I found and completed the free ‘A Cloud Guru’ path: https://acloudguru.com/course/az-900-microsoft-azure-fundamentals on their free plan, which took a day or so and was coherent (and really engaging with Lars!) – again making notes throughout.  I’ve seen some of their other materials, and ACG seem consistently good. I think the notes I took from this were the best of the bunch when it came time to prepare for the exam.

Both these latter options allow you to stop and start video to make notes or look something up, whereas the training days sessions don’t and just plough on. You can also change the playback speed on the latter option videos if that’s your thing!

How Long (time invested)?

The path I took probably all added up to about 24 hours (ish!) in total.  I also looked for a legitimate practice test. There was a (costly) Microsoft one via Mindhub, but I have a Pluralsight annual subscription (tip: always purchase/renew on Black Friday!) – and I’ve got access to the tests linked there. I found that they didn’t really match the training materials I’d watched, and seemed to be too involved, so gave up and thought “how hard can a fundamentals exam be?”

The Exam

I booked and took the exam (remotely), my wi-fi remained stable – they got me to take photos of the room, my ID and of myself (and locked-down hair) before setting off on the exam itself. I reckon this was a couple of hours in total to prepare, settle down, do the questionnaires and other admin, with the exam itself being 60 minutes. I also spent about and hour before the exam going through my notes. For me, my test was 45 (ish) questions and many of these were multi-part with a mix of styles. Can’t tell you much more than that, but for my exam it wasn’t split into sections, so I could mark and return to all questions across the whole exam. I guess it’s only an hour (and a fundamentals exam) so that makes sense, but I wasn’t expecting to be able to do that.

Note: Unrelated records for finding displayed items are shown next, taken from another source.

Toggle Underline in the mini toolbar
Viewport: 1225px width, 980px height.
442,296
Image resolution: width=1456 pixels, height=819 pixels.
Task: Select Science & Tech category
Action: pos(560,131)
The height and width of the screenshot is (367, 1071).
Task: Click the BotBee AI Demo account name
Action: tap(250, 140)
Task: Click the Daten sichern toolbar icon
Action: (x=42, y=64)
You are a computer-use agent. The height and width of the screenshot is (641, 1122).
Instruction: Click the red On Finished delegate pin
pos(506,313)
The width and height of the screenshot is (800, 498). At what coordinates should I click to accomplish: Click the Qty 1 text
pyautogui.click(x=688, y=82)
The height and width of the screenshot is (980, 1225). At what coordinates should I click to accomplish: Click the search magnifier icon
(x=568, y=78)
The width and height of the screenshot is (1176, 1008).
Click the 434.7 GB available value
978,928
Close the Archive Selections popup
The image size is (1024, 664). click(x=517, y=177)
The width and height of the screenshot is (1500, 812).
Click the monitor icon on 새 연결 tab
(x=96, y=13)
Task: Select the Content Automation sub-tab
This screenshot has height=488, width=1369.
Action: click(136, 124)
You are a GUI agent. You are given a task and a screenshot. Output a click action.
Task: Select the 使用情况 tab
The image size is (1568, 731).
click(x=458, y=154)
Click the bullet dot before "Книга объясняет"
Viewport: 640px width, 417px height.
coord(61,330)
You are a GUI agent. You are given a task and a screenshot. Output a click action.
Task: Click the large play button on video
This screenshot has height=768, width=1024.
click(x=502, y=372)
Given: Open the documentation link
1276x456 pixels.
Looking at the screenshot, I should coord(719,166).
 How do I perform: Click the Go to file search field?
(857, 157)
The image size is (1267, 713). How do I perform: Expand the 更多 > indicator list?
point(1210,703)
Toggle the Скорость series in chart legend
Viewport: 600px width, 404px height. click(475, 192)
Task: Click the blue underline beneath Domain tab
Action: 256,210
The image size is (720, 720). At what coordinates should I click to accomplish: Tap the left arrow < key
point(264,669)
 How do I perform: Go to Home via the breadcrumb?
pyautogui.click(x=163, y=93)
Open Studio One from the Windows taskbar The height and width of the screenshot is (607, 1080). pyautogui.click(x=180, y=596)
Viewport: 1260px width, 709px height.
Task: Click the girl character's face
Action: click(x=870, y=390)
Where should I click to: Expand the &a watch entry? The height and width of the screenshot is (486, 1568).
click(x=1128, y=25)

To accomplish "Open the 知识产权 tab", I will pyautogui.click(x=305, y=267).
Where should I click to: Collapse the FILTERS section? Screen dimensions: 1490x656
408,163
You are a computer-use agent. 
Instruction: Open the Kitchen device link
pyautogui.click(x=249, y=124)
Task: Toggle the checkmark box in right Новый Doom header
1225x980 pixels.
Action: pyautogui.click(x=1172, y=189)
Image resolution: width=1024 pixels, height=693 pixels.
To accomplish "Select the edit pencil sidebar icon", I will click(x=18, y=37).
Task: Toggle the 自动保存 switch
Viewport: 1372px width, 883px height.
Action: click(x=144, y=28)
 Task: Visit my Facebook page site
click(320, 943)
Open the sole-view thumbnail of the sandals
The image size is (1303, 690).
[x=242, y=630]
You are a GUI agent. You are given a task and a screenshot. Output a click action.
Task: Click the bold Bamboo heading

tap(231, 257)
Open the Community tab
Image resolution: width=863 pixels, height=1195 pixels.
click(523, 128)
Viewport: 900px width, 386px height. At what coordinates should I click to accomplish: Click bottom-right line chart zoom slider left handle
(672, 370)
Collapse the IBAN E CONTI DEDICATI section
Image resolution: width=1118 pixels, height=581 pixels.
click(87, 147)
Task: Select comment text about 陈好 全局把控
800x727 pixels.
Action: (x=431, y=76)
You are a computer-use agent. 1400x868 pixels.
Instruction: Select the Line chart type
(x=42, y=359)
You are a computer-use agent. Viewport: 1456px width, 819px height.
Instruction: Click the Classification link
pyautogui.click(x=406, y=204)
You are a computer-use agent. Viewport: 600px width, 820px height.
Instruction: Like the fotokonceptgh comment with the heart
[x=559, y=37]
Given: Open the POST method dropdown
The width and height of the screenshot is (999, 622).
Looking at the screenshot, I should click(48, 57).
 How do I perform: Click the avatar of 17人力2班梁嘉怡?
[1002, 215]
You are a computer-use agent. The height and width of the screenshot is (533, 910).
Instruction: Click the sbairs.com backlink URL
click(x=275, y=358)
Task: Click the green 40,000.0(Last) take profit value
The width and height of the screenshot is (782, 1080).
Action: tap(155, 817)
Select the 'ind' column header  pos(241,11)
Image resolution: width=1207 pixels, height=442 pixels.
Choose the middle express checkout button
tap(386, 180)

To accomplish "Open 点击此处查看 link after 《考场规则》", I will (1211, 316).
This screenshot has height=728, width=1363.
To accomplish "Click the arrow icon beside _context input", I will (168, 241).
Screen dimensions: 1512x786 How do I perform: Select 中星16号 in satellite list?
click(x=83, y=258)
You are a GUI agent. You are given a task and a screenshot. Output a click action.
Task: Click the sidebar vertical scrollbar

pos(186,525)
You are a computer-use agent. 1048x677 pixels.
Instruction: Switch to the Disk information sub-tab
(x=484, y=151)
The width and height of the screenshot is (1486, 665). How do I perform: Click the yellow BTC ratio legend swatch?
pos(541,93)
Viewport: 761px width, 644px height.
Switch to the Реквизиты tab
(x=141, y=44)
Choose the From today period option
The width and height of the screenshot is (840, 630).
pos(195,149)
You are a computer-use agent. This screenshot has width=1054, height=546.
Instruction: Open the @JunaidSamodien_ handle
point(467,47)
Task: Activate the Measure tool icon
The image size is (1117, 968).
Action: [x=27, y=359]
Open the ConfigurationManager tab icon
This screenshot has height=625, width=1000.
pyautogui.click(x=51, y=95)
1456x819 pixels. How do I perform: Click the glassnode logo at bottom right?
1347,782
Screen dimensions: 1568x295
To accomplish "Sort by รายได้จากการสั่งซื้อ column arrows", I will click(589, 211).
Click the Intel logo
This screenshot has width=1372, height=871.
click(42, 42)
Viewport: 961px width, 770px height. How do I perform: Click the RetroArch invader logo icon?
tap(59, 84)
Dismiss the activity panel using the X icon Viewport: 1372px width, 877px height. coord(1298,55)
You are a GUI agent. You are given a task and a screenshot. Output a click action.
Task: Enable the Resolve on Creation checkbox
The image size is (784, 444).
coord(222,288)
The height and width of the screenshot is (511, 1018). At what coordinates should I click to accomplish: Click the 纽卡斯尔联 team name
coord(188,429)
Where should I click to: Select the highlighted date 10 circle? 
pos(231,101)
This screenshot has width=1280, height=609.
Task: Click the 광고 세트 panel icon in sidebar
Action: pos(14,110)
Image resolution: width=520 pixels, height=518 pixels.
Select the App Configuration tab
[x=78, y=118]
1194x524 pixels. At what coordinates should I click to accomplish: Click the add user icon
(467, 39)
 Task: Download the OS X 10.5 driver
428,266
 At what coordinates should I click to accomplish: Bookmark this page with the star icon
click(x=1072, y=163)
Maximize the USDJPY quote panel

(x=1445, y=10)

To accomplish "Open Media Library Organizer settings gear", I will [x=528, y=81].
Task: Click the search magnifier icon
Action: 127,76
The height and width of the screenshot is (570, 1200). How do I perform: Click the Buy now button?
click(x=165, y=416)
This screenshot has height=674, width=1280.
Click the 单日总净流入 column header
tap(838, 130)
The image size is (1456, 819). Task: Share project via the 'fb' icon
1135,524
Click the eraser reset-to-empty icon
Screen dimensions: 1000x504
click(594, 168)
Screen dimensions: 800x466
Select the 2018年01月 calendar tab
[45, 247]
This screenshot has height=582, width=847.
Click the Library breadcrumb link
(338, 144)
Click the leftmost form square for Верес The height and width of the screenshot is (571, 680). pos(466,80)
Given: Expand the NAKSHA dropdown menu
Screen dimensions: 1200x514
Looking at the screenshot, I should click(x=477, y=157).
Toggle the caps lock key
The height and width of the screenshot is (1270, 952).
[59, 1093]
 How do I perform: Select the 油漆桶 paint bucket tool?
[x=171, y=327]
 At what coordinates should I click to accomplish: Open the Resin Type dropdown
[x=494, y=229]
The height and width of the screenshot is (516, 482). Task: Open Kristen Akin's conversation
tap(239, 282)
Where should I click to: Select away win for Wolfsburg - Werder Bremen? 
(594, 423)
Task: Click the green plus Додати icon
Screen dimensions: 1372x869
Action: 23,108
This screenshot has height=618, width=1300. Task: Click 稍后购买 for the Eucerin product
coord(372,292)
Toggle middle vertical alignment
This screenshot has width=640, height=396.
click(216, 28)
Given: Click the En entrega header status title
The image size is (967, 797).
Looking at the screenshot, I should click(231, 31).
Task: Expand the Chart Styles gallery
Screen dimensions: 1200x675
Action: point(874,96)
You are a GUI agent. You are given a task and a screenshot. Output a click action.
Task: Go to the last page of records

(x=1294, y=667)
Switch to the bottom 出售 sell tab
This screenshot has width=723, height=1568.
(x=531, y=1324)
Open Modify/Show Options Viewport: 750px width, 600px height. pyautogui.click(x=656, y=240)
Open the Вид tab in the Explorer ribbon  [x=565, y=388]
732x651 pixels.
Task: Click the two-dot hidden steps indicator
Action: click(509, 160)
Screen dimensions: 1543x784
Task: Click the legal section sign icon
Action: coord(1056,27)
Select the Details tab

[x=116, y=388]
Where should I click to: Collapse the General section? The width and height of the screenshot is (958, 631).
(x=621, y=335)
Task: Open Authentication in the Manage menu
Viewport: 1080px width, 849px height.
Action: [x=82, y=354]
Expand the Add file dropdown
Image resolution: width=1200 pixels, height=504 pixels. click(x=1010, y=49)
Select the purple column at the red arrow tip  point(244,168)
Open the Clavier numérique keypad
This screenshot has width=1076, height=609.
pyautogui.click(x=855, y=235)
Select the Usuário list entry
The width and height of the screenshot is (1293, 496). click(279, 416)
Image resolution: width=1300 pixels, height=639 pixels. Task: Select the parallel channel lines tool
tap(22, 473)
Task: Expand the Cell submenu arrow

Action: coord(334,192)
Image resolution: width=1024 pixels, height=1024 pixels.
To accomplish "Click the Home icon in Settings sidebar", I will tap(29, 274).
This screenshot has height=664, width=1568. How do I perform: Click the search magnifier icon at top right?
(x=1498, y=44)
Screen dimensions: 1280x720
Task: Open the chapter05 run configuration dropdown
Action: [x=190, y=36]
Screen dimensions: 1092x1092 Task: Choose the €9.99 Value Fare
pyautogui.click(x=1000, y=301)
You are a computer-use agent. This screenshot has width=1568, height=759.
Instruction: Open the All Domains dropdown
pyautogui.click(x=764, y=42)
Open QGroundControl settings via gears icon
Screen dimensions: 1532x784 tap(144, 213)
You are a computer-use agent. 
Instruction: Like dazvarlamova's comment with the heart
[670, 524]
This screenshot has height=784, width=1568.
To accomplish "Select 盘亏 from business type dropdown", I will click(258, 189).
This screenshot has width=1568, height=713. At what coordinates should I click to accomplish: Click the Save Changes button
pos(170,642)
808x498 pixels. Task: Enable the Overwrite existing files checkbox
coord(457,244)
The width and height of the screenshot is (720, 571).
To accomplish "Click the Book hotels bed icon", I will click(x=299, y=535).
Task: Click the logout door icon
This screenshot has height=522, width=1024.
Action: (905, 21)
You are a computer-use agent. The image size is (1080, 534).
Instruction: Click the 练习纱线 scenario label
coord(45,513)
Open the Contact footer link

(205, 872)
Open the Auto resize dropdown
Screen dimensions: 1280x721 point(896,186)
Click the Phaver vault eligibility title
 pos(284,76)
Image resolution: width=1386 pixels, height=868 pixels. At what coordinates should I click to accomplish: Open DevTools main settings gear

I ended up with a slim pass. The questions were a mix of cloud and Azure concepts, and specifics. I did a first pass across all questions in about 30 mins, and then returned to the 19 (yes nineteen!) questions I’d marked. These were largely related to the specifics I mention. I struggled more with this type of question having only completed the above training, and after doing the exam I now feel like they’d been skimmed over in those materials. The only saving grace was the fact I’d used multiple training sources, and I think this helped guide my answers a bit where I didn’t know up-front.  I finished with about 10 mins to go, finalising my best guesses, and didn’t feel I was struggling for time.

Lessons Learned

If you’re coming at this cold – and are self-studying like me and about the same level – I think I’d recommend an additional day of effort over and above what I did. This would give some more comfort in the exam by having explored more of the details. This would probably total around 30ish hours in all, allowing that extra time to explore each of the services on the syllabus in more detail. I felt I left a lot of marks on the table for details that some more reading and self-study would have assisted me on.

So that’s my AZ-900 certification story. I thought it might help if you’re new to Azure and fancied getting onboard, but have already a decent slug of general IT experience. Trickier than I had thought! You may find some of the same! I was going to just post this on LinkedIn, but realised there are waaaaaaay too many words, so let’s try it in an article :).

Next?

I was always just after an overview of Azure at this point, and aiming at the cert has helped me get this – but it really feels like just a skim of the surface. I guess that’s not unexpected. I’ve got some more challenges to come in my next role that I’ll take the same approach to going forward: setting a specific target to help drive learning and focus, I find this works across a technical team too. If it makes sense to document in the same way and post these other paths, I’ll write them up too.